> _Document text_:
☆ ☆ ☆ ☆ ☆ ☆ ☆
Building Frames

Go with lavfi

Generating a GIF in two steps – generating the palette and then applying it – is not elegant. Besides, it leaves behind a PNG file that is useless for anything else.

Thanks to the lavfi virtual device, you can do everything in one go (Listing 2), which has the advantage of making you look like a veritable FFmpeg wizard, without generating any PNG cruft to boot.

Listing 2

One-Step GIF Generation

 

At this stage, it should be clear what is going on, but for the sake of clarity:

  • The clip_gray.mp4 file is the grayscale and scaled-down video you want to convert.
  • The lavfi filter options in quotation marks generate the palette image and pipe it through [out] to the …
  • -filter_complex chain of filters.

Apart from using the palette you created with the lavfi virtual device, you reduce the frame rate to 10 frames per second and push the resulting frames out to clip_gray.gif.

The resulting GIF image is smooth, acceptably lightweight, and created in seconds.

Conclusion

Not surprisingly, FFmpeg is the back end for so many video editing applications: The number of things you can do with it is astounding. Although it is true that some of the command lines you have to generate can be eye-wateringly complex, it is often worth working directly with FFmpeg, because it gives you that extra control on the final result. Apart from lavfi, you can learn more about FFmpeg devices by taking a look at the "More Devices" box.
☆ ☆ ☆ ☆ ☆ ☆ ☆
> _Challenge 1_:
Decide whether each statement below agrees with the FFmpeg article, answering yes or no and quoting the words of the article that settle it. (a) The two-step method leaves a PNG file behind. (b) The one-step command lowers the frame rate to 15 frames per second. (c) Making the GIF this way takes several minutes.
> _Challenge 2_:
Turn the paragraph of the FFmpeg article that begins "Not surprisingly, FFmpeg is the back end" into a short bulleted list that keeps its main points.
> _Challenge 3_:
Pick up the FFmpeg article after its final sentence and write what comes next.

(Entries on where items appear)
☆ ☆ ☆ ☆ ☆ ☆ ☆
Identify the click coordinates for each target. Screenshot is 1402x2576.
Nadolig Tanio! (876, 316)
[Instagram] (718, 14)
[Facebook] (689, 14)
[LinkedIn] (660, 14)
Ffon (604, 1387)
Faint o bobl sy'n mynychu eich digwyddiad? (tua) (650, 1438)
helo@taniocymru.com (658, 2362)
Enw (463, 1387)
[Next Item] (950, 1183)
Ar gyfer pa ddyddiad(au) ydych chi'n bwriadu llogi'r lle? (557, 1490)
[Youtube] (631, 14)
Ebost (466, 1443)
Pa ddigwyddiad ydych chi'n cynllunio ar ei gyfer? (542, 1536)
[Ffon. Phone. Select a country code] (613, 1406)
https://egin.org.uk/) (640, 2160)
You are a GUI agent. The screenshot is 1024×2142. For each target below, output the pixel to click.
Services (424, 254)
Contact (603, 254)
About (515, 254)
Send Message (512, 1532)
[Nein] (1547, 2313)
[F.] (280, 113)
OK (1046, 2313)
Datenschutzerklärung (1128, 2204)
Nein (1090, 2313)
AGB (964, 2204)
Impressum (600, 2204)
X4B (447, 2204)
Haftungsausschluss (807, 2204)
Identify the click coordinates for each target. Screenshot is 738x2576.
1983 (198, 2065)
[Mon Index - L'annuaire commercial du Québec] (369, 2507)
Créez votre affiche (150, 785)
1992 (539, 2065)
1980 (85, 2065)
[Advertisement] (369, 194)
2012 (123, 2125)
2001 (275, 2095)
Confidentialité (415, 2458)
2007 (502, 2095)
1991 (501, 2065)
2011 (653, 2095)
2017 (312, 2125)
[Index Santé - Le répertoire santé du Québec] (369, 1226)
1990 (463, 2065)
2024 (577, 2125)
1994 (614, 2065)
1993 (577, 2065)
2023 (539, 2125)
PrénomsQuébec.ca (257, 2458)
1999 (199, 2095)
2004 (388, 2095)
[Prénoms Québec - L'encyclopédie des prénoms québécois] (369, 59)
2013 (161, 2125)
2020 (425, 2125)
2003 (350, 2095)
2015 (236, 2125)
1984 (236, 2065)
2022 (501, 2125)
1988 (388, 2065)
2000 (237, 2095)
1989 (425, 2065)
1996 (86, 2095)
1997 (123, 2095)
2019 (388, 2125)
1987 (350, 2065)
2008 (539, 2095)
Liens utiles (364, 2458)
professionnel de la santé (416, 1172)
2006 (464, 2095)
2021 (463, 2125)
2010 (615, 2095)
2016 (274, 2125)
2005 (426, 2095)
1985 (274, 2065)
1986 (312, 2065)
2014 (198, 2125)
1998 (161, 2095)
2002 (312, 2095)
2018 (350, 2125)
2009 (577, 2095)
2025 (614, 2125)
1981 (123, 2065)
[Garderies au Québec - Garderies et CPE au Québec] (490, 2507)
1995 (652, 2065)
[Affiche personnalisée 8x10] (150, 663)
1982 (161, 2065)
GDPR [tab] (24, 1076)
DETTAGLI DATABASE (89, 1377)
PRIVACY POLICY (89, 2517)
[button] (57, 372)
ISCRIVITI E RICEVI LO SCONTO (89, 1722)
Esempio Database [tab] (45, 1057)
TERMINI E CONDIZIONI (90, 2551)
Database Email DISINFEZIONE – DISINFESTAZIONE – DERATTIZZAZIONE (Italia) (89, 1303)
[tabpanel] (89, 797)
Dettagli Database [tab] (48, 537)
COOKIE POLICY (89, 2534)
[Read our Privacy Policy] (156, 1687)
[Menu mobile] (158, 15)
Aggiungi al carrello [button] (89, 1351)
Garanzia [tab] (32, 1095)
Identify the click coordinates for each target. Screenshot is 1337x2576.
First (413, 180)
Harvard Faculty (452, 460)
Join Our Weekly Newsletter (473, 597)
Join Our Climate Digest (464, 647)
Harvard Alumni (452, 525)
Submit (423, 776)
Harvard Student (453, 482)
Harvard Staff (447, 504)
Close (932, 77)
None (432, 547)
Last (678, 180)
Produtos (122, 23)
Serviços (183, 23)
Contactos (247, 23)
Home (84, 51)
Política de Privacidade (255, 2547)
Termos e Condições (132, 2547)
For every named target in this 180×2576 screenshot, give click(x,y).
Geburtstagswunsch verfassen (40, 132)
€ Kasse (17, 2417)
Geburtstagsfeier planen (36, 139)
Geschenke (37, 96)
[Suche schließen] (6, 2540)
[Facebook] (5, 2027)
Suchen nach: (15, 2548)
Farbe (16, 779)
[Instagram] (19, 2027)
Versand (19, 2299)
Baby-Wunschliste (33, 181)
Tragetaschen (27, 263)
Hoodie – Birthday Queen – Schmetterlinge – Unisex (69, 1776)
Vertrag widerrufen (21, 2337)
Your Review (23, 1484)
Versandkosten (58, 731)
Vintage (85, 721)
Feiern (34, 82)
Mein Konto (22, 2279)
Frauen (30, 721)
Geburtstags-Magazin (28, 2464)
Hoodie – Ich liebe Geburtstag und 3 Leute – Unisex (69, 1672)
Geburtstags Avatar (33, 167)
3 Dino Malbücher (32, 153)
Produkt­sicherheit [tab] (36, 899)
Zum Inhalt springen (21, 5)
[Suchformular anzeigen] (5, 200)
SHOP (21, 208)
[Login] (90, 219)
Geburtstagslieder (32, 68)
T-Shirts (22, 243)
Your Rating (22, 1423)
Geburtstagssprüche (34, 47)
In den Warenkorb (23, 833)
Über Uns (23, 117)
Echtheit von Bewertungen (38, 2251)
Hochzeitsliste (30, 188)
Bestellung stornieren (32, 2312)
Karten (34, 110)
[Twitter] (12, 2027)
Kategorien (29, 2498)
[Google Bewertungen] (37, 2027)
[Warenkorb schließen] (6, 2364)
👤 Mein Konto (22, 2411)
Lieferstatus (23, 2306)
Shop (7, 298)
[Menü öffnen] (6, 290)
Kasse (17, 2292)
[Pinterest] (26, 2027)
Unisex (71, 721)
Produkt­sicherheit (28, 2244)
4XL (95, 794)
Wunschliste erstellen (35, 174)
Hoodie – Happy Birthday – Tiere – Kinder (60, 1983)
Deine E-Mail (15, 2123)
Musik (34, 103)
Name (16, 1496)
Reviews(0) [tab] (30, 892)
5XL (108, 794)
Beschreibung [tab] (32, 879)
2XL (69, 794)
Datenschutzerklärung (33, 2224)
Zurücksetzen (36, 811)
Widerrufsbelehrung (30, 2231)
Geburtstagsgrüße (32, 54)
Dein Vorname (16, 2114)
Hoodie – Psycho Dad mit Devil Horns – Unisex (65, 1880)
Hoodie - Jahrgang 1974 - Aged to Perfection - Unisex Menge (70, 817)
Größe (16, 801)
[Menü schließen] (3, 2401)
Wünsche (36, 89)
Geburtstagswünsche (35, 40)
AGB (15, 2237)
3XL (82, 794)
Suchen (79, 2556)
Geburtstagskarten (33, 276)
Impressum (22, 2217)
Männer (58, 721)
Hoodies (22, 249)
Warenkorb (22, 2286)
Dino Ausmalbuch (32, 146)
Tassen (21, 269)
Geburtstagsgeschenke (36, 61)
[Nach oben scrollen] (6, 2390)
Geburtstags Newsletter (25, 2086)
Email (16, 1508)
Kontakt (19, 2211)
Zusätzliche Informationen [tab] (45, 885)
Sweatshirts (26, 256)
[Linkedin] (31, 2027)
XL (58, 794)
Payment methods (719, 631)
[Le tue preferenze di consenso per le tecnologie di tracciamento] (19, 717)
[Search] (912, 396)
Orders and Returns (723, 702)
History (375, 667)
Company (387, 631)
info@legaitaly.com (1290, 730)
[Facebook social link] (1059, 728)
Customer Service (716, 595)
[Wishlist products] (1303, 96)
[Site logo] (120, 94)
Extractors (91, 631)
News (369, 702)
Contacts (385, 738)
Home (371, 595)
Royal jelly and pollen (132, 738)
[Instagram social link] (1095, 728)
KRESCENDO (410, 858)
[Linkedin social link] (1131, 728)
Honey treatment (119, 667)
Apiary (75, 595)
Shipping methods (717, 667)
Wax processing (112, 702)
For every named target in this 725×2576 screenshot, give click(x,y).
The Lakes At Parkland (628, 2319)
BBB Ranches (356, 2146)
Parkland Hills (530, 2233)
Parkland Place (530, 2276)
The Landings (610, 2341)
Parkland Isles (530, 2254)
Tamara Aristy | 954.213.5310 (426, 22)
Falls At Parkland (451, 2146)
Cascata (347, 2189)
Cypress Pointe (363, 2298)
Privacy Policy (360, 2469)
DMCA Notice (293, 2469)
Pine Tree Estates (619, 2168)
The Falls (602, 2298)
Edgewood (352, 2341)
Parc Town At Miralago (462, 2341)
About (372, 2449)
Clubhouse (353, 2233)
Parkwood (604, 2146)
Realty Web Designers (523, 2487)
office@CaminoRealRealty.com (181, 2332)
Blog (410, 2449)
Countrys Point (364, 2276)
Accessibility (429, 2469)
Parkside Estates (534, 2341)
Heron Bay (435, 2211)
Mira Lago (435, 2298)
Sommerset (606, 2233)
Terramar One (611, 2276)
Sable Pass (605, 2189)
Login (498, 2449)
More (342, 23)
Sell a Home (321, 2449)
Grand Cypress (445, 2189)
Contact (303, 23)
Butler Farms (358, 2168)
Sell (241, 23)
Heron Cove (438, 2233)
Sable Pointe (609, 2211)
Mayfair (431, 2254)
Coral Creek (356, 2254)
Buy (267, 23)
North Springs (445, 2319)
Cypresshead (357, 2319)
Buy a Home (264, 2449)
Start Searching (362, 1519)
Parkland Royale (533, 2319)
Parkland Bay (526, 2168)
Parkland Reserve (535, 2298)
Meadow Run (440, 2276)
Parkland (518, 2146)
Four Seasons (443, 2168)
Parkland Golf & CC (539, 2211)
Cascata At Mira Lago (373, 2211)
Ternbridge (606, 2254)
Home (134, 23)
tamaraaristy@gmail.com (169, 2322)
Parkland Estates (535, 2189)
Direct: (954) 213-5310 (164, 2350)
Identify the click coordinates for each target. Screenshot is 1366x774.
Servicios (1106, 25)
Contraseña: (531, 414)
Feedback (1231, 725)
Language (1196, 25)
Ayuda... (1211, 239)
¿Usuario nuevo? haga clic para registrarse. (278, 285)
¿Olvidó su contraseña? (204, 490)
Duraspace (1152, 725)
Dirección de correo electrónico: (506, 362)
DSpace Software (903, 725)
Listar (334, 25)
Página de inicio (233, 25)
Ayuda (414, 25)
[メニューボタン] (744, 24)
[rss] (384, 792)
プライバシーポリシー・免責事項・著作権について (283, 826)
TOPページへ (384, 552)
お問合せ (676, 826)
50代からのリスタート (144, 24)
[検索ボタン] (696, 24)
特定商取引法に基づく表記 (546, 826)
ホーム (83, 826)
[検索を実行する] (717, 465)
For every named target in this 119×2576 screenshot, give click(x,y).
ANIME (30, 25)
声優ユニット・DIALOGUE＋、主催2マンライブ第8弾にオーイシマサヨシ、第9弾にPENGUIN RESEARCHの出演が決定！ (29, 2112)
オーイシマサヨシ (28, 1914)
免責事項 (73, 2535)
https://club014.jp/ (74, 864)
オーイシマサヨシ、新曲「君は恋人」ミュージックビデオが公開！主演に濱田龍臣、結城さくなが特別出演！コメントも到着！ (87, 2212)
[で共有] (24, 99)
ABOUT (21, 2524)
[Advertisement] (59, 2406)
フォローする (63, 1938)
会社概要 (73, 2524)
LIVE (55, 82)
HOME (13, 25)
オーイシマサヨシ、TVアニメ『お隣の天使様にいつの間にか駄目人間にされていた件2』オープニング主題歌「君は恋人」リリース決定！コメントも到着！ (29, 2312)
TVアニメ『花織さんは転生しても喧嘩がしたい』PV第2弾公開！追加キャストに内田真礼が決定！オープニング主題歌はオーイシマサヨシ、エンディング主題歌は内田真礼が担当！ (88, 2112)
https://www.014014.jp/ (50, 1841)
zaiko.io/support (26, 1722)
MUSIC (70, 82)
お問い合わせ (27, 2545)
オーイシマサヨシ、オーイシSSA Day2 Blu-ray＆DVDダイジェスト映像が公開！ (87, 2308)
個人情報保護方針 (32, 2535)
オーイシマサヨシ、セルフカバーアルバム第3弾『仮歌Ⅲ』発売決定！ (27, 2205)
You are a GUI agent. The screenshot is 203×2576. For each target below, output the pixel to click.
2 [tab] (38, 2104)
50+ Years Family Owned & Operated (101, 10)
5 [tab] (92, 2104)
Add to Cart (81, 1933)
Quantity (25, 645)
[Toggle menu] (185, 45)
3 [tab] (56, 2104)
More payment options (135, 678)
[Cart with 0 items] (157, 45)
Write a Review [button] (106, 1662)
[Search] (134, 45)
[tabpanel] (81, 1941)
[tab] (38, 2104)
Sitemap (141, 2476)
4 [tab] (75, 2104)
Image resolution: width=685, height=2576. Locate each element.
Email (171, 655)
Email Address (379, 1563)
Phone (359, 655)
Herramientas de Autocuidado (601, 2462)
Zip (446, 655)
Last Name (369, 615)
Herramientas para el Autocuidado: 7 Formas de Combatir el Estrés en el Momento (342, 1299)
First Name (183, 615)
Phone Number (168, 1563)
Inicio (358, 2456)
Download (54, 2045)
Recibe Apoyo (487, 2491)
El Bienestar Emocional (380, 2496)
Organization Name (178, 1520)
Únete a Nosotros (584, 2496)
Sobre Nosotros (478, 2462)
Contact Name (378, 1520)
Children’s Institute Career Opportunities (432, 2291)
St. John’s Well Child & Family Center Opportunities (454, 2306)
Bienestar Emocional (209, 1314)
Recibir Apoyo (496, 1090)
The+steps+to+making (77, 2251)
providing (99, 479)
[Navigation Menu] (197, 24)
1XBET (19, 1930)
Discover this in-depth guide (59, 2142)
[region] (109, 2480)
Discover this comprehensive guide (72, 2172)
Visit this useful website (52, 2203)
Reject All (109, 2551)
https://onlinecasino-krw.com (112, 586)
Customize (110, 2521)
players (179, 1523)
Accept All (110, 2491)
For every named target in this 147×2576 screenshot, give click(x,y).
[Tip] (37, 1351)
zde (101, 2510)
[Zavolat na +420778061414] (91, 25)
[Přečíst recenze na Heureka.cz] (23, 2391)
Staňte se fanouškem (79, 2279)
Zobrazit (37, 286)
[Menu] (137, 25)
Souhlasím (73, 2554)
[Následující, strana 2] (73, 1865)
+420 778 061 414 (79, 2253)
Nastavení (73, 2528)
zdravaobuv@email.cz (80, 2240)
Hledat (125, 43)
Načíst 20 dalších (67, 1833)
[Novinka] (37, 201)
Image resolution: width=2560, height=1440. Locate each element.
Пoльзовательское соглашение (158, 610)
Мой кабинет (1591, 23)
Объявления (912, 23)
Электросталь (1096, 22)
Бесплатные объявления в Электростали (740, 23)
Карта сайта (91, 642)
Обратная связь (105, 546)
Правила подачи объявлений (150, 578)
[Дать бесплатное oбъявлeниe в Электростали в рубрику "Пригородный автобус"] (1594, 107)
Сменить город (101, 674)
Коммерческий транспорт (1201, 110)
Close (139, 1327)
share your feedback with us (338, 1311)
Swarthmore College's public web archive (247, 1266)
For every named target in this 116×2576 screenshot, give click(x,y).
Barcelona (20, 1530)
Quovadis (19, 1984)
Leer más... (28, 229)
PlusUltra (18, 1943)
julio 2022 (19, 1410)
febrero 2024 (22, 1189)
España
☆ ☆ ☆ ☆ ☆ ☆ ☆
> _Task answer 1_:
(a) Yes: "it leaves behind a PNG file that is useless for anything else."
(b) No: "you reduce the frame rate to 10 frames per second"
(c) No: "created in seconds."

> _Task answer 2_:
- FFmpeg is the back end for many video editing applications because it can do an astounding number of things.
- Some of the command lines it needs can be very complex.
- Working with FFmpeg directly is often worthwhile because it gives extra control over the final result.
- The "More Devices" box covers FFmpeg devices other than lavfi.

> _Task answer 3_:
More Devices

Apart from lavfi, a few other FFmpeg devices are worth investigating, especially if you want a raw, but very reliable way of grabbing streams from your camera or desktop:

(1) video4linux2, or v4l2 [4] for short (you can use either), captures streams from your webcam. To work out what devices you have on which to capture streams, run ls /dev/video*. My laptop has, apart from its built-in webcam, an external webcam with its own microphone, so I see:

> ls /dev/video*
/dev/video0 /dev/video1

If you run ffplay -f v4l2 -i /dev/video1, a window pops up showing the feed from the external webcam.

(2) On a related note, alsa [5] and pulse [6] capture audio. To know which device to capture audio from, if you want to use alsa, enter arecord -l. Again, on my laptop, apart from the built-in microphone, I have the microphone attached to the external webcam and a microphone input on an external USB sound card, so I see:

> arecord -l
**** List of CAPTURE Hardware Devices ****
card 0: PCH [HDA Intel PCH], device 0: ALC3241 Analog [ALC3241 Analog] Subdevices: 1/1
 Subdevice #0: subdevice #0
card 1: Device [USB Sound Device], device 0: USB Audio [USB Audio] Subdevices: 1/1
 Subdevice #0: subdevice #0
card 2: H2300 [HP Webcam HD 2300], device 0: USB Audio [USB Audio] Subdevices: 1/1
 Subdevice #0: subdevice #0

If I want to record from the microphone on the webcam, I can see it is card 2 (HP Webcam HD 2300) connected to device 0. This means ffmpeg -f alsa -i hw:2,0 voice.mp3 records to a file called voice.mp3.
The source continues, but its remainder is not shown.